[darcs-users] Size of patches, import performance, HintsAndTips

Stephen J. Turnbull stephen at xemacs.org
Fri Oct 21 02:48:20 UTC 2005


>>>>> "Adam" == Adam Sjøgren <asjo at koldfront.dk> writes:

    Adam> Given that the directory I imported weighs in at 75MB and I imported
    Adam> it as one patch (one 'darcs record'), maybe I should not be surprised
    Adam> that it took more than 5 minutes of cpu-time, taking up 250+MB RAM to
    Adam> push it from one 2GHz Pentium 4-box to another, over a LAN.

    Adam> My question is this: What is the recommended way to import a 75MB
    Adam> directory?

Juliusz knows the technical stuff, but here's a point of reference.

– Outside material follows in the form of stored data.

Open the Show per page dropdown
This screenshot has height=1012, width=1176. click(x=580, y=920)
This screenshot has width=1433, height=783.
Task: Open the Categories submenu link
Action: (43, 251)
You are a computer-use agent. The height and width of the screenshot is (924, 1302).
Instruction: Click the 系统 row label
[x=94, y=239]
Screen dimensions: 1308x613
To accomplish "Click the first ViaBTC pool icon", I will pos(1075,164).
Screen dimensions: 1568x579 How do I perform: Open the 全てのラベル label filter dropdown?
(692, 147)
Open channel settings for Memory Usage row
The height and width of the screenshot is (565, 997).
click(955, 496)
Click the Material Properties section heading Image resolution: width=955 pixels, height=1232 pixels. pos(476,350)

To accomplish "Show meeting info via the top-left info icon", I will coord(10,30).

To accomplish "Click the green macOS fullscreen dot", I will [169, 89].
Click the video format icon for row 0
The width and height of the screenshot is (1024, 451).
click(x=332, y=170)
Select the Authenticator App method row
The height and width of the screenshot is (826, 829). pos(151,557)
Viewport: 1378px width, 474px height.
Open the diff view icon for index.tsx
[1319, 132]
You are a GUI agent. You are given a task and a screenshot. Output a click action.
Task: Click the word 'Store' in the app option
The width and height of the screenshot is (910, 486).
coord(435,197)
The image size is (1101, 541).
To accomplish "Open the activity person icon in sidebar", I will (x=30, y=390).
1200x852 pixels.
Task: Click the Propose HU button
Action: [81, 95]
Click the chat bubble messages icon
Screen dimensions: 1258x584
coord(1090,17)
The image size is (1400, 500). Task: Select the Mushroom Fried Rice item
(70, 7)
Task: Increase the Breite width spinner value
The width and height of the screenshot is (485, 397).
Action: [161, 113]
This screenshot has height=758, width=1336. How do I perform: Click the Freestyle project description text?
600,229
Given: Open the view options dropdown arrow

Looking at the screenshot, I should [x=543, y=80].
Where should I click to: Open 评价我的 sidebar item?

I use darcs to manage my XEmacs trees, which are of the same order of
magnitude (actually, somewhat bigger).  The numbers you give surprise
me; the initial import (ie, darcs initialize; darcs record --all
--look-for-adds) took around 3 minutes wall clock time on a 1GHz
PowerBook G4.  It's actually not all that much slower than the CVS
checkout (and if I'm checking out from the canonical repository over
the net, CVS is slower).  I've done it several times; that time has
been quite consistent.

New branches (darcs get) take around a minute (on that box, but that's
a reasonable comparision since you report CPU time).  My 2.4GHz Athlon
(32-bit) box died a couple weeks ago, but ISTR that did the import in
well under a minute (faster disk, much faster file system), and new
branches in about 15 seconds.

So the short answer is "darcs get".  You'll have to be patient for the
initial record, that's all.  After that things are not at all bad if
you are simply moving bytes.

Where I find darcs to have performance problems is in dealing with
merges, but that's a different topic that I'm not qualified to discuss
other than to mention my feeling about it.

-- 
School of Systems and Information Engineering http://turnbull.sk.tsukuba.ac.jp
University of Tsukuba                    Tennodai 1-1-1 Tsukuba 305-8573 JAPAN
               Ask not how you can "do" free software business;
              ask what your business can "do for" free software.